Abunda: “Pero (Salinas Pliego) es un hombre pragmático y desde antes de la elección iba tejiendo y ofreciendo favores a López Obrador, tal como hacía y hace Televisa… se notó famosamente con el cierre de campaña de López Obrador que tuvo lugar en el Estadio Azteca. Mucha gente se preguntó: ¿Qué pasó con la mafia del poder? ¿No eran Azcárraga y Salinas Pliego? ¿No eran miembros centrales de la mafia del poder?

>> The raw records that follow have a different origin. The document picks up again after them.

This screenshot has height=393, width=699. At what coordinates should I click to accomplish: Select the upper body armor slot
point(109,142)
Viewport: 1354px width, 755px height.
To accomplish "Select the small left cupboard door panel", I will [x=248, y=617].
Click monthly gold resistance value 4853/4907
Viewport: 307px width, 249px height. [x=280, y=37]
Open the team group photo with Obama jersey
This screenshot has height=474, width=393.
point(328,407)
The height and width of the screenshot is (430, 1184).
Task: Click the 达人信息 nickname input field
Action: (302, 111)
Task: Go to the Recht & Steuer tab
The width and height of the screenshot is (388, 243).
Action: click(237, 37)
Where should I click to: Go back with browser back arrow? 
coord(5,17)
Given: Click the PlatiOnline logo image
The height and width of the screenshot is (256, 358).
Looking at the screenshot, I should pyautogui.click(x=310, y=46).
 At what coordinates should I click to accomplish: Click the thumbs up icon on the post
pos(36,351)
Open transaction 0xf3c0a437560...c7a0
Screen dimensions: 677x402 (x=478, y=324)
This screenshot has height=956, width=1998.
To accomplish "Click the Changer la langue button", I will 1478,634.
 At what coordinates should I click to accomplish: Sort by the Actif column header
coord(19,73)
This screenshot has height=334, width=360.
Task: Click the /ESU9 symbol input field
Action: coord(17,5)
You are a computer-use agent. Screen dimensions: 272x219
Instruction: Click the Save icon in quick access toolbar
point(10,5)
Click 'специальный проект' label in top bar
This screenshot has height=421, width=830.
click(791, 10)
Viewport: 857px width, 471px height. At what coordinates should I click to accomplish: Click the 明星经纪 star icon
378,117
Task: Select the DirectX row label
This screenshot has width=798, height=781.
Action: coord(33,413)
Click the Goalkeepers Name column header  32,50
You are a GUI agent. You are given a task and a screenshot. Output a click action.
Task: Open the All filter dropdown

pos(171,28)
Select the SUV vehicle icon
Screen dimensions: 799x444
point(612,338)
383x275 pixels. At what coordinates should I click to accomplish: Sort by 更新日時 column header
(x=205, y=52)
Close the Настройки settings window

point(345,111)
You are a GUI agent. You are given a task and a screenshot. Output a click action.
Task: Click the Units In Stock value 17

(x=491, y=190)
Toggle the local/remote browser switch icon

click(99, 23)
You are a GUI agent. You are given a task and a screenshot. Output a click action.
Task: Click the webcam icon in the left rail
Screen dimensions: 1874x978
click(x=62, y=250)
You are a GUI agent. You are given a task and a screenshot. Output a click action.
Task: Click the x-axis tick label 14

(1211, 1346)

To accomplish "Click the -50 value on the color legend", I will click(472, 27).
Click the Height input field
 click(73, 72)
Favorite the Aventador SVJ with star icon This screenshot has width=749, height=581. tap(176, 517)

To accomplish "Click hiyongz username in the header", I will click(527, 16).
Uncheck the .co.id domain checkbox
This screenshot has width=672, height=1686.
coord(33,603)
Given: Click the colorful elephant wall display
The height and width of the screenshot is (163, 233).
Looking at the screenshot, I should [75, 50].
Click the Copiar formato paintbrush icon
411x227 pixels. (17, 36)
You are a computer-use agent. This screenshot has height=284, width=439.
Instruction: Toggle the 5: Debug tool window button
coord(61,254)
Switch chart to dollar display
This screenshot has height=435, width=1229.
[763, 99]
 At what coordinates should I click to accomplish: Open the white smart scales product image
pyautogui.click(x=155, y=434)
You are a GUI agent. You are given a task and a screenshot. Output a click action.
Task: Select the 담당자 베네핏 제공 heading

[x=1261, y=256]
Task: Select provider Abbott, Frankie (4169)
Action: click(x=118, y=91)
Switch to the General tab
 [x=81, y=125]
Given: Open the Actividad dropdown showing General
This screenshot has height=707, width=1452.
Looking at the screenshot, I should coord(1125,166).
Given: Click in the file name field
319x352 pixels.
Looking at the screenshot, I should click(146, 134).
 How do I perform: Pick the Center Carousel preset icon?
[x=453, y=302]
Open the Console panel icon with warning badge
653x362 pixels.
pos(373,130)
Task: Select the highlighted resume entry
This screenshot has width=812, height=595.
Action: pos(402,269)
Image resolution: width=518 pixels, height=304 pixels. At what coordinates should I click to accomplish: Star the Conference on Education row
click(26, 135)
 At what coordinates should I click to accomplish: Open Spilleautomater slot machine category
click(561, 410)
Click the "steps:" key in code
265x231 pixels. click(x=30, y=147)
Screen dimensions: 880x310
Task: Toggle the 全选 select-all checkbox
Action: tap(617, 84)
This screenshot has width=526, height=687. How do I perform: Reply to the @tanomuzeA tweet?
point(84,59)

“Bueno, durante muchos años sí lo eran, pero ambas partes, tanto Televisa como TV Azteca, reconocieron la probabilidad de una victoria de López Obrador, así que un año o más antes de la elección empezaron a tratar de hacer una especie de reconciliación.”

Paxman recuerda la famosa cumbre de millonarios de 1993, cuando acordaron aportar al PRI 25 millones de pesos cada uno para la presidencial de 1994, a convocatoria de Azcárraga. Seguramente, dice, hubo muchos episodios así que desconocemos, como también se desconoce hoy lo que ofrecieron al actual gobierno: “No podemos saber qué trataron de ofrecer… entre otras cosas, le ofrecieron sus plataformas como canales propagandísticos si lograba obtener la victoria”.

Reportaje publicado en el número 2322 de la edición impresa de Proceso, en circulación desde el 2 de mayo de 2021.